Tugas yang Diminta:
[1] Dalam teks yang diberikan, berapa panjang dan lebar liang lahat yang disebut dalam kelakar seorang warga?
[2] Periksa apakah setiap pernyataan berikut sesuai dengan teks yang diberikan. Jawab ya atau tidak, lalu kutip kata-kata teks yang menentukan jawaban itu.
(a) Pemakaman remaja itu dilakukan ala covid.
(b) Menurut adat kampung, warga yang turun membuat liang lahat harus bergiliran satu per satu.
(c) Gotong royong pada Kamis siang itu dilakukan untuk bersih-bersih lingkungan.

Teks yang Diberikan:
· · · · · · ·

Kamis siang kemarin, ketika beberapa warga kampung saya bergotong royong. Gotong royong bukan kali ini, bukan untuk bersih-bersih lingkungan. Khusus untuk menggali liang lahat, untuk seorang remaja yang pukul 10.00 WIB tadi, menghadap Ilahi Rabbi. Bukan pemakaman ala covid, tetapi pemakaman biasa seperti pada umumnya.
Tanpa disadari, beberapa warga yang turun. Iya, menurut adat kampung kami, bahwa yang turun membuat liang lahat tdak boleh keruyukan (bareng-bareng) tetapi harus satu per satu, bergiliran, Lha, ndilalahnya, ada seorang warga yang berkelakar seperti pernah ramai di video. Kelakarnya begini, "Orang kaya seperti apa, ketika mati yang dibutuhkan hanya liang lahat berukuran panjang 2 meter dan lebar 70 centimeter".

· · · · · · ·

Data untuk Analisis:

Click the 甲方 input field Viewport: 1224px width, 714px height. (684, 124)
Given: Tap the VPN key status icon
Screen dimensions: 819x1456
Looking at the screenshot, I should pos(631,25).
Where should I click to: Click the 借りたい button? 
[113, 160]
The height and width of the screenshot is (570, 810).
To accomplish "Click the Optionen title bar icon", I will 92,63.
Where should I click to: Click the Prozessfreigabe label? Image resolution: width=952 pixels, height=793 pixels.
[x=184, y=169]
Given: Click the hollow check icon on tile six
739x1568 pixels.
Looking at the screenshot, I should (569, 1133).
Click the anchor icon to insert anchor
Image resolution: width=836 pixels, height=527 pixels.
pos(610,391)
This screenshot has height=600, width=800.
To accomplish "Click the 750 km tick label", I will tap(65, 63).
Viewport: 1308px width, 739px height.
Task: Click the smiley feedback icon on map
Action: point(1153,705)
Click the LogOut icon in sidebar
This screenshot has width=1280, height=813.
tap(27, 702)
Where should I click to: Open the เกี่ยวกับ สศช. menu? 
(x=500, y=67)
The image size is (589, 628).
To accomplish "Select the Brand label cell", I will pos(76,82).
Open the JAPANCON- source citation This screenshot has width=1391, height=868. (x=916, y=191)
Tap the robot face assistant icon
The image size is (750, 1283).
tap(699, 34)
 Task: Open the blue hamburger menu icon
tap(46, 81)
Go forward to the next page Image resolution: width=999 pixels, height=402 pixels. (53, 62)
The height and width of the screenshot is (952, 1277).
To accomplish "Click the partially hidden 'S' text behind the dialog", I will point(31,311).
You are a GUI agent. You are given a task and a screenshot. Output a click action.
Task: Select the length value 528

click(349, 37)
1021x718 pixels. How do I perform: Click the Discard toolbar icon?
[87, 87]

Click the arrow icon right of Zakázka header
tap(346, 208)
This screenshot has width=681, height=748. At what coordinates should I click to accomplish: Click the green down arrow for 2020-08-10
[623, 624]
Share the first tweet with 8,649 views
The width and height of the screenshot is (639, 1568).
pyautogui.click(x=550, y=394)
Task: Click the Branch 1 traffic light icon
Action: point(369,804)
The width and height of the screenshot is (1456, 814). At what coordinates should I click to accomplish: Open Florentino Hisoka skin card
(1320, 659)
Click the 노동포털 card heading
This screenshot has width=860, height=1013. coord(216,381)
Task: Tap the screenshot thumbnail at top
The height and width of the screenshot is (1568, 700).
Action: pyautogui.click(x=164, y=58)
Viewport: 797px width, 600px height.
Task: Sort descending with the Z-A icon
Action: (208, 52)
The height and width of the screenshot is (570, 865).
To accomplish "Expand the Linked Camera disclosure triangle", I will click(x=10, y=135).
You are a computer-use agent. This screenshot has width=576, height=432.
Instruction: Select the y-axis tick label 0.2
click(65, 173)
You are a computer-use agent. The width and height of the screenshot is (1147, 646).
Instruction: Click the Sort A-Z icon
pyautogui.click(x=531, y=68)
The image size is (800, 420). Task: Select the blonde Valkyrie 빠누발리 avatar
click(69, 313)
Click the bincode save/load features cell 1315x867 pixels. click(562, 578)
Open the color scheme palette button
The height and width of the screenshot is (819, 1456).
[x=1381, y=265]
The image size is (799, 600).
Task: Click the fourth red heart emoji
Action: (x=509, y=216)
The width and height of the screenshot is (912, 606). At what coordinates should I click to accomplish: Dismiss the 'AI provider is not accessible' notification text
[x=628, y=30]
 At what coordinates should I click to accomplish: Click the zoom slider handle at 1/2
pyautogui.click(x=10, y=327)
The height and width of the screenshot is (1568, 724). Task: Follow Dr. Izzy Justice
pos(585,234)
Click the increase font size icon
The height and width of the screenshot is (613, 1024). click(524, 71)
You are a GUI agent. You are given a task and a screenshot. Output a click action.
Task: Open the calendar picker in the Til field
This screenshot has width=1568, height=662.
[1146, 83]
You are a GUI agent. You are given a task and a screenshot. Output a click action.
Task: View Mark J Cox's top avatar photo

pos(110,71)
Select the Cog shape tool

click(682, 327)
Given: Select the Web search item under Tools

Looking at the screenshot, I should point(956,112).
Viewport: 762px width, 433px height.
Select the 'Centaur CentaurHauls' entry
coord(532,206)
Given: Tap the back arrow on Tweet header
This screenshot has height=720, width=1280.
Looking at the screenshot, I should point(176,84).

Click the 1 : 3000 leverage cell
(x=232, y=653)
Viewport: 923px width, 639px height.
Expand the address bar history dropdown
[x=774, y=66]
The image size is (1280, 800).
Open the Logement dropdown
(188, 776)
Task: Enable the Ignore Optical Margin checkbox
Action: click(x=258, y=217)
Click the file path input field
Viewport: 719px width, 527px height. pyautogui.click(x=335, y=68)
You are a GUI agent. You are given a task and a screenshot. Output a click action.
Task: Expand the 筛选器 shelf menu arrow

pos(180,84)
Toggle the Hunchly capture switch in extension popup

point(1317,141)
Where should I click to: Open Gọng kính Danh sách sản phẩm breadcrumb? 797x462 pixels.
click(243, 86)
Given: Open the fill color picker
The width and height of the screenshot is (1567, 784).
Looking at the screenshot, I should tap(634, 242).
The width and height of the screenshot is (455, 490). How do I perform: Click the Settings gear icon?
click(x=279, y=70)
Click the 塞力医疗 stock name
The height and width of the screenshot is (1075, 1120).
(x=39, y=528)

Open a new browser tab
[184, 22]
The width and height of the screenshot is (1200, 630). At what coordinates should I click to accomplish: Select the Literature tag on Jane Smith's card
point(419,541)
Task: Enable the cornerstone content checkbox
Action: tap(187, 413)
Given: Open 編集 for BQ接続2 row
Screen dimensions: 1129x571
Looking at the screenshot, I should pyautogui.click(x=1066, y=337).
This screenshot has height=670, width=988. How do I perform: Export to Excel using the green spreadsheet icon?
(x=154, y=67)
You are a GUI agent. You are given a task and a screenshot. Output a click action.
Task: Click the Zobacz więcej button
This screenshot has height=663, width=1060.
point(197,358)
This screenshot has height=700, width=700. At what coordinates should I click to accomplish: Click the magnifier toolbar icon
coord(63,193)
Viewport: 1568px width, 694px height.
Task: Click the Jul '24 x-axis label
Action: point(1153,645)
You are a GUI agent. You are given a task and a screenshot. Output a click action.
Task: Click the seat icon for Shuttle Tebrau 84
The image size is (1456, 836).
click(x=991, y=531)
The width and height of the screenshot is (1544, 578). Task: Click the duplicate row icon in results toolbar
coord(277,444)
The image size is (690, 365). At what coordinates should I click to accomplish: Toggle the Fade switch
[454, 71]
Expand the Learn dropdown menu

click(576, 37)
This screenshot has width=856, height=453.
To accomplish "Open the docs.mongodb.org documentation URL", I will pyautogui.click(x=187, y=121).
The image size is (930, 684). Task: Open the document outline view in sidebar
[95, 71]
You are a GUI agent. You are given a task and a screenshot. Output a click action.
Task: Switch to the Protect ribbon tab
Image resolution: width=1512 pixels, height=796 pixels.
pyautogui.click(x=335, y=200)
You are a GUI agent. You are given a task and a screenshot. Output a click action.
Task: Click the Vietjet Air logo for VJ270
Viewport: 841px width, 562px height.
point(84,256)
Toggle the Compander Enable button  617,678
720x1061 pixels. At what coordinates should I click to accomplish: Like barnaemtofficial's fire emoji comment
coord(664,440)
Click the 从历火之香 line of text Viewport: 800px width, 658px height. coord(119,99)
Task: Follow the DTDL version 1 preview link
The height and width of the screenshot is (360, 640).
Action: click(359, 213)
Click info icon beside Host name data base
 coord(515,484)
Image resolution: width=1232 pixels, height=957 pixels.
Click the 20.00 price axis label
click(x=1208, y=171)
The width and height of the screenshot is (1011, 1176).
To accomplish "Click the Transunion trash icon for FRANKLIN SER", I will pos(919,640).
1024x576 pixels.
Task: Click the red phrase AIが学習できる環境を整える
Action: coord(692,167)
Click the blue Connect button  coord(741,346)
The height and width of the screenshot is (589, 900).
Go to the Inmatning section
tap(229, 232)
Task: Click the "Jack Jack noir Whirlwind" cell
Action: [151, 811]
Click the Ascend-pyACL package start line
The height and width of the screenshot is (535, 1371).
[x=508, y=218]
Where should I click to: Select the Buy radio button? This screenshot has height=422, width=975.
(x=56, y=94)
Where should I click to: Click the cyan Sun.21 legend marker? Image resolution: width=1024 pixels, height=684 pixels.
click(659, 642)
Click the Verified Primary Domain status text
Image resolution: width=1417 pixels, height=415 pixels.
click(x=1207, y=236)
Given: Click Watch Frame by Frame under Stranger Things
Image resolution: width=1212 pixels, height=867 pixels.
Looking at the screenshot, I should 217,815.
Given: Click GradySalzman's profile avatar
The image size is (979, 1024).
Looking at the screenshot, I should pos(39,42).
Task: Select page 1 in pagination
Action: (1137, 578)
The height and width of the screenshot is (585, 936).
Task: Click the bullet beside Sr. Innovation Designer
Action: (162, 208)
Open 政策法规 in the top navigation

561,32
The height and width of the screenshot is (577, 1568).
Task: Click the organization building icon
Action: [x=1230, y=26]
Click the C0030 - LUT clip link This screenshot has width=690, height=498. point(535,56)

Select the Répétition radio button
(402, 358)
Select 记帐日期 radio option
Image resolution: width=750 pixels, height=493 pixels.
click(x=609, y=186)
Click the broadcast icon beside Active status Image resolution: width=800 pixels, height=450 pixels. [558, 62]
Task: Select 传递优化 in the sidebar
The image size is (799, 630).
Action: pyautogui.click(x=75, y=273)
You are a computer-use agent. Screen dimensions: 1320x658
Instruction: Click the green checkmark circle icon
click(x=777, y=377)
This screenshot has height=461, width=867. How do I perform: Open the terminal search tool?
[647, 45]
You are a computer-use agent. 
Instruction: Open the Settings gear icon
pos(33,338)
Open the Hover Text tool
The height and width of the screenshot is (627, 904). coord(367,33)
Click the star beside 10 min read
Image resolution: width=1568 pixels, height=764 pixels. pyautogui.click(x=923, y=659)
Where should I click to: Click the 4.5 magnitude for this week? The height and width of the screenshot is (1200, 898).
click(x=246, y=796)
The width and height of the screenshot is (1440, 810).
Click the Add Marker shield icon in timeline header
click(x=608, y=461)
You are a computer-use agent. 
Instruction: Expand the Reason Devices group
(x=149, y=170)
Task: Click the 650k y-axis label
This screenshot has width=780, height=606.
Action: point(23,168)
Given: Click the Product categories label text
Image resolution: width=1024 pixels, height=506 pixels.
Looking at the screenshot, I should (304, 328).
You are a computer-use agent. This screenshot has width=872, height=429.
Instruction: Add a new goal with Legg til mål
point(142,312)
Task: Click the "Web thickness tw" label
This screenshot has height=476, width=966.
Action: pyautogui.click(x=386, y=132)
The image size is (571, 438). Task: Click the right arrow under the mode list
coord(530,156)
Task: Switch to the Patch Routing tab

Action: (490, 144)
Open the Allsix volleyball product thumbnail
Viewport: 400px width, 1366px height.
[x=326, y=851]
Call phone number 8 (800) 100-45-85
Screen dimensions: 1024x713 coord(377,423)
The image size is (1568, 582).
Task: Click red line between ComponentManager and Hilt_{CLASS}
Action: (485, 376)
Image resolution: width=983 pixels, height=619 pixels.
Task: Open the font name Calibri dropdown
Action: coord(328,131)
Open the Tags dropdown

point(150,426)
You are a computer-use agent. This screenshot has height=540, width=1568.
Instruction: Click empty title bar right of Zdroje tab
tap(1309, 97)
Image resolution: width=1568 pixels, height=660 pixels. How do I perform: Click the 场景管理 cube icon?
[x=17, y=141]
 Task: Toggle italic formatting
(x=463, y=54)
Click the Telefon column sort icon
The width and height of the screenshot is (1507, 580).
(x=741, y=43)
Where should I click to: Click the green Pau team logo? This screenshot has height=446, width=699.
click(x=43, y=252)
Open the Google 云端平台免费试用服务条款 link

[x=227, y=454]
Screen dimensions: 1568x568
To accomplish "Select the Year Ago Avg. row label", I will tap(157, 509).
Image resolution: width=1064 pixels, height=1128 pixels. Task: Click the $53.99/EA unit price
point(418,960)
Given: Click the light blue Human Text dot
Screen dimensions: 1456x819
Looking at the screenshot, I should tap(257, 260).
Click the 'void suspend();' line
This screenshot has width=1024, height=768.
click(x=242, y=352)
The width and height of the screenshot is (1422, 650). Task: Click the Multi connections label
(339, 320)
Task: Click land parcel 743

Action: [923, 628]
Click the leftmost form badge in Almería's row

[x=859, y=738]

· · · · · · ·

Hasil Tiap Tugas:
[1] Panjangnya 2 meter dan lebarnya 70 centimeter.

[2]
(a) Tidak: "Bukan pemakaman ala covid, tetapi pemakaman biasa seperti pada umumnya."
(b) Ya: "harus satu per satu, bergiliran"
(c) Tidak: "bukan untuk bersih-bersih lingkungan"